Recorded data start

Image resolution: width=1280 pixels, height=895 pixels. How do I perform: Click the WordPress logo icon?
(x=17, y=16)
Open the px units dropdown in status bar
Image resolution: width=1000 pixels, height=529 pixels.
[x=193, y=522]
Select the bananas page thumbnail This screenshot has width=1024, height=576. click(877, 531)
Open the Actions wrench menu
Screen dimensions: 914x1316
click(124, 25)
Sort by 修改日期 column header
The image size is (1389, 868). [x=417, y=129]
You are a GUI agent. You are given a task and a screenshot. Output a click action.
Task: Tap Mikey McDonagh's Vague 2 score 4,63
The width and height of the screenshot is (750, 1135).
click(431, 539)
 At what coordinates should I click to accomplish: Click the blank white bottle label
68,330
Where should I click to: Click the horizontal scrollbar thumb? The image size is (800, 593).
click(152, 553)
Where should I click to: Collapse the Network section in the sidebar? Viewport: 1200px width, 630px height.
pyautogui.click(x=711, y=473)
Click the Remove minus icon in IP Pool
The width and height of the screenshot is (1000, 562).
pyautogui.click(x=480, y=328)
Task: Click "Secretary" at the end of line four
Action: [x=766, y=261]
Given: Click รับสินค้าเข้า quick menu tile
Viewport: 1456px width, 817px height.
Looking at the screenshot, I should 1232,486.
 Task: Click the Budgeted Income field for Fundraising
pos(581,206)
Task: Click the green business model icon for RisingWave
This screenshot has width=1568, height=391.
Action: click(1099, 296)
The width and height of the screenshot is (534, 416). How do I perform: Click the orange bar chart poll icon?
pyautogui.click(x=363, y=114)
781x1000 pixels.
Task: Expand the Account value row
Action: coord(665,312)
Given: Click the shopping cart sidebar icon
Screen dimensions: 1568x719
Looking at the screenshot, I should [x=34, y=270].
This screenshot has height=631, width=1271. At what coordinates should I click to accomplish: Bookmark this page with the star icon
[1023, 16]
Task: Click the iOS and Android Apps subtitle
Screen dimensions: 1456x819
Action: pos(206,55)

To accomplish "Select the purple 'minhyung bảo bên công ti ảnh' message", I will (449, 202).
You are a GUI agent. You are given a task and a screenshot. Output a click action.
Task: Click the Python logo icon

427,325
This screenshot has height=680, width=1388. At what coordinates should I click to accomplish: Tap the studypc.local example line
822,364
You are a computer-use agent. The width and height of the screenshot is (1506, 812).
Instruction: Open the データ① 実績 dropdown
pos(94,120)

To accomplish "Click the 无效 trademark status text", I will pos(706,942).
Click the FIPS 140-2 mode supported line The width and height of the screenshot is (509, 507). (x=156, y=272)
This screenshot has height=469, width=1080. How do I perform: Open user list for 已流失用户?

Recorded data end

__Problem to work on__
Update the rows above by replacing every "How do I perform" with "How can I carry out", leaving all other text unchanged.

__Answer for the task__
Image resolution: width=1280 pixels, height=895 pixels. How can I carry out: Click the WordPress logo icon?
(x=17, y=16)
Open the px units dropdown in status bar
Image resolution: width=1000 pixels, height=529 pixels.
[x=193, y=522]
Select the bananas page thumbnail This screenshot has width=1024, height=576. click(877, 531)
Open the Actions wrench menu
Screen dimensions: 914x1316
click(124, 25)
Sort by 修改日期 column header
The image size is (1389, 868). [x=417, y=129]
You are a GUI agent. You are given a task and a screenshot. Output a click action.
Task: Tap Mikey McDonagh's Vague 2 score 4,63
The width and height of the screenshot is (750, 1135).
click(431, 539)
 At what coordinates should I click to accomplish: Click the blank white bottle label
68,330
Where should I click to: Click the horizontal scrollbar thumb? The image size is (800, 593).
click(152, 553)
Where should I click to: Collapse the Network section in the sidebar? Viewport: 1200px width, 630px height.
pyautogui.click(x=711, y=473)
Click the Remove minus icon in IP Pool
The width and height of the screenshot is (1000, 562).
pyautogui.click(x=480, y=328)
Task: Click "Secretary" at the end of line four
Action: [x=766, y=261]
Given: Click รับสินค้าเข้า quick menu tile
Viewport: 1456px width, 817px height.
Looking at the screenshot, I should 1232,486.
 Task: Click the Budgeted Income field for Fundraising
pos(581,206)
Task: Click the green business model icon for RisingWave
This screenshot has width=1568, height=391.
Action: click(1099, 296)
The width and height of the screenshot is (534, 416). How can I carry out: Click the orange bar chart poll icon?
pyautogui.click(x=363, y=114)
781x1000 pixels.
Task: Expand the Account value row
Action: coord(665,312)
Given: Click the shopping cart sidebar icon
Screen dimensions: 1568x719
Looking at the screenshot, I should [x=34, y=270].
This screenshot has height=631, width=1271. At what coordinates should I click to accomplish: Bookmark this page with the star icon
[1023, 16]
Task: Click the iOS and Android Apps subtitle
Screen dimensions: 1456x819
Action: pos(206,55)

To accomplish "Select the purple 'minhyung bảo bên công ti ảnh' message", I will (449, 202).
You are a GUI agent. You are given a task and a screenshot. Output a click action.
Task: Click the Python logo icon

427,325
This screenshot has height=680, width=1388. At what coordinates should I click to accomplish: Tap the studypc.local example line
822,364
You are a computer-use agent. The width and height of the screenshot is (1506, 812).
Instruction: Open the データ① 実績 dropdown
pos(94,120)

To accomplish "Click the 无效 trademark status text", I will pos(706,942).
Click the FIPS 140-2 mode supported line The width and height of the screenshot is (509, 507). (x=156, y=272)
This screenshot has height=469, width=1080. How can I carry out: Open user list for 已流失用户?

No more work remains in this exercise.